My son will not even leave the house without saying, “I love you, mommy.” If I’m sleeping and he’s going to school, he’ll wake me up to let me know that he loves me because I want to feel that relation. I want my son to know that he’s loved. I want my daughter to know she is loved so where she doesn’t feel like she has to go look for love in guys, these young little boys. These are all the things I didn’t have I give to my children.

PYNK: As women that maybe in or enduring that relationship, that abusive relationship or domestic violence, what would you say to them?

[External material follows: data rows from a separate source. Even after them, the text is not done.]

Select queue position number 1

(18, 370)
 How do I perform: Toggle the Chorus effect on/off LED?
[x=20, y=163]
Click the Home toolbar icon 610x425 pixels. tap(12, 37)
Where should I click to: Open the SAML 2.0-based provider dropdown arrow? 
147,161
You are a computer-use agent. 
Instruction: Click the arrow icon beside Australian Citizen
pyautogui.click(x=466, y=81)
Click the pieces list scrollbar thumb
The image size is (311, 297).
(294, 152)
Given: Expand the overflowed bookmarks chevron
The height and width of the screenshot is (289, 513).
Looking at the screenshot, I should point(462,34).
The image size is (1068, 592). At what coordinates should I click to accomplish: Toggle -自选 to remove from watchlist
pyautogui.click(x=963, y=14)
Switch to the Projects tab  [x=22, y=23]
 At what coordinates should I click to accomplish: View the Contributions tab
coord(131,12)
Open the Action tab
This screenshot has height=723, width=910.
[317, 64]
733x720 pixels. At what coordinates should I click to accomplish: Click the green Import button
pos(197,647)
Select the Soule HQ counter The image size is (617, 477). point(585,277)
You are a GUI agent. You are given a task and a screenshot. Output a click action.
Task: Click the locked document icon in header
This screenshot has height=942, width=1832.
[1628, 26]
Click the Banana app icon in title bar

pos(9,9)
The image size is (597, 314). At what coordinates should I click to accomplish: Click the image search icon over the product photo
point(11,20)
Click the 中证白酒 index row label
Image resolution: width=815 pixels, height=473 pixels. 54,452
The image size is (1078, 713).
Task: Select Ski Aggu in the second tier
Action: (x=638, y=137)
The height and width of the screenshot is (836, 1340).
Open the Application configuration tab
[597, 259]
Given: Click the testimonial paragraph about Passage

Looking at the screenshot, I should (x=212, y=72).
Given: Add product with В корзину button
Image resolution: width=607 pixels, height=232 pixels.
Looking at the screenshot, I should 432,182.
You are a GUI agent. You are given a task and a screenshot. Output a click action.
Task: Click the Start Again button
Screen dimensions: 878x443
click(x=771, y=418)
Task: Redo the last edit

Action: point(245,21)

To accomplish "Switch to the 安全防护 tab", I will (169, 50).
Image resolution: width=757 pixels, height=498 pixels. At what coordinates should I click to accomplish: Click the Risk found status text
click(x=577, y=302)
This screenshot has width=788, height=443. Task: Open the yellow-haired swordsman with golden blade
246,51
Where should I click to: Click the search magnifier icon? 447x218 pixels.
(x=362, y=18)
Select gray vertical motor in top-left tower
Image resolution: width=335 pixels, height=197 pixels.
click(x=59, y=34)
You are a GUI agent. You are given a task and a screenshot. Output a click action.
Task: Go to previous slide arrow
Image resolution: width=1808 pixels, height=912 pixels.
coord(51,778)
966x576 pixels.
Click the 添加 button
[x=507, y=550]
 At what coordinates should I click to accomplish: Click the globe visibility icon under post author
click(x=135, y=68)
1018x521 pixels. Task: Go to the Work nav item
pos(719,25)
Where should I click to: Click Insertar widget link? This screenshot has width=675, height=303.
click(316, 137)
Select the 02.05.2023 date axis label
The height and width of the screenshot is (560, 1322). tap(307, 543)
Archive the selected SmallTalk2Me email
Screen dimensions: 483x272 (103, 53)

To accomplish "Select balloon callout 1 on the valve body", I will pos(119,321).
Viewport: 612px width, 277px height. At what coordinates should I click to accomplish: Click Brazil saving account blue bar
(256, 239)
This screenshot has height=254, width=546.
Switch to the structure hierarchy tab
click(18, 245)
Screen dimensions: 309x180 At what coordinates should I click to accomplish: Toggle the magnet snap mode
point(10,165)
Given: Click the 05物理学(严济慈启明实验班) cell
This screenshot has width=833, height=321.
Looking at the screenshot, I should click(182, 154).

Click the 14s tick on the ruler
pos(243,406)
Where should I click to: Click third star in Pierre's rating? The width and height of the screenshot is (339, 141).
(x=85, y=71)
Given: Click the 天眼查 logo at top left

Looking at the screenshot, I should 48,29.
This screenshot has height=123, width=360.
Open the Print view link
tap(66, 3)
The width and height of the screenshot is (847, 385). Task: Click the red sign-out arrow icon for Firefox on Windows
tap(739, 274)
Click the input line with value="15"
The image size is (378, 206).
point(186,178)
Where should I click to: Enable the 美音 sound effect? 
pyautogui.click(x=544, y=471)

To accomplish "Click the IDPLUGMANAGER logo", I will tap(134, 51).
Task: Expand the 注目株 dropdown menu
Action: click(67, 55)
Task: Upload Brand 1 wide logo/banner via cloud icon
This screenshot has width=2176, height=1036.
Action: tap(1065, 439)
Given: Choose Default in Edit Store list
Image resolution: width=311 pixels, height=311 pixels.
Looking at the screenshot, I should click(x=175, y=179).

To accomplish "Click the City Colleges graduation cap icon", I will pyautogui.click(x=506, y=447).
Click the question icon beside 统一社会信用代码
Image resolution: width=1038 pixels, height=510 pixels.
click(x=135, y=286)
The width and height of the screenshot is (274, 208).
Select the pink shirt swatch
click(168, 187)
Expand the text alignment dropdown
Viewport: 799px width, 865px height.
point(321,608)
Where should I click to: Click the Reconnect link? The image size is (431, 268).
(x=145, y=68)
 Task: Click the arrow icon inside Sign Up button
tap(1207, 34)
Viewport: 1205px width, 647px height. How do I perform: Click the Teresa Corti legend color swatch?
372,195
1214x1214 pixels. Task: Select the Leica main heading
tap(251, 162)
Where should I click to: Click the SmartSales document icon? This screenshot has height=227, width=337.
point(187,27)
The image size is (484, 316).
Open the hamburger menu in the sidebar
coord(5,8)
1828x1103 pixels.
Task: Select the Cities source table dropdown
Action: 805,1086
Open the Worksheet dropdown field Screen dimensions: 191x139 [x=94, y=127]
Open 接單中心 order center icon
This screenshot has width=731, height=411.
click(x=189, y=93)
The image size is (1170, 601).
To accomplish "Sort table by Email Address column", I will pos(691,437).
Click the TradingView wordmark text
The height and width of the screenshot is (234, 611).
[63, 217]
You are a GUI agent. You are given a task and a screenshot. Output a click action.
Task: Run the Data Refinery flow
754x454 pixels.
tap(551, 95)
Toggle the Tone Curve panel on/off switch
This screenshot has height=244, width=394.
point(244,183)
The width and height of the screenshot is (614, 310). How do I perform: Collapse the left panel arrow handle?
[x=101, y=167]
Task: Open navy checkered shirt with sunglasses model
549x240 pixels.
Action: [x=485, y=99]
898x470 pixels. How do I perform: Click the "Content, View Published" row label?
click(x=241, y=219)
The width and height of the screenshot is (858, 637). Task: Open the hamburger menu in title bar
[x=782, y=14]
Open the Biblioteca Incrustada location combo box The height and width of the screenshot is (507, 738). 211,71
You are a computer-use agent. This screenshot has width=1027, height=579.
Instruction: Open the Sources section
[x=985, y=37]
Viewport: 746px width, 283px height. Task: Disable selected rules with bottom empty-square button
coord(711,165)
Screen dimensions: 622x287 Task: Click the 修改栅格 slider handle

Tamara: I would tell them you need to learn how to love yourself, first. You have to love yourself. You have to love the person you are. If you don’t love the person you are, just look at yourself in the mirror and say I love me, I love the woman that I’m looking through in a mirror. Even to this day, I still say to myself I love me. If you don’t love yourself, no man can love you more than you can love yourself. It takes self-love, first. I just want to let these women now love is not supposed to hurt. It’s not supposed to hurt. Any man who can put their hands on you the first time, they’ll do it a second, a third, and a fourth and it will just continue. I want to be that living proof to women that domestic doesn’t just include mental, physical, or emotionally.
It will bring sickness out of you that you would never imagine you would have. I look at myself, thank God today, I’m still walking, and that I’m not in a wheelchair. The long term with multiple sclerosis, I can be walking with a cane tomorrow or and a wheelchair. I thank God every day that I’m able to still function. People, when they look at me, they don’t believe that I have multiple sclerosis. They don’t know, even though I look fine on the outside but on the inside, I’m going through it. I don’t share my pain and stuff but I go through it. I have muscular pain. This time I couldn’t even get up on my back and put my feet flat on the floor because, I don’t feel underneath on the bottom of my feet. There are a lot of things that come with multiple sclerosis.

I wouldn’t want anybody to go through what I have gone through this is why I am a voice to the voiceless. Because women think it takes some men to put their hands on you. No, that’s not all that comes with domestic. A lot of things come with domestic violence. You just got to love yourself first. You got to put yourself first. If you have children, you need to say, “I want to live for my kids.” I remember I had a bad relationship with my oldest daughter because she was … I didn’t see that but I see now, this is why she was like she didn’t want to listen to me at one point. She didn’t care. She didn’t respect me as her mother because I didn’t respect myself enough to leave that abusive relationship so how can my daughter respect me if they see their mom, you know what I’m saying, accepting the fact that she was getting abused.

My daughter, she’s not going to respect me. Now we have the best relationship because she sees I turned all the negativity into something positive. She loves who I am. She loves the woman I have become. She loves what I stand for today. I want to be the role model to all my children. Not just my daughters but to my sons.

PYNK: If you had to write a letter to your younger self or if you had to speak to that six-year-old girl, now, if you could look at her, what would you say?

Tamara: I think I would hug her. I would hug her and I would tell her we made it. I would tell her we’re still here. I would tell her I got her. I would tell her this would never happen again. I would just hold her tight and let her know that she was safe, basically.

 

PYNK: I don’t think you will stop.

Tamara: I don’t plan on it. I’ve gone through so much to be here for me to give up now, to stop now. This is God’s purpose for me and I know tomorrow, I know where I will be tomorrow and I know I’m going to get there.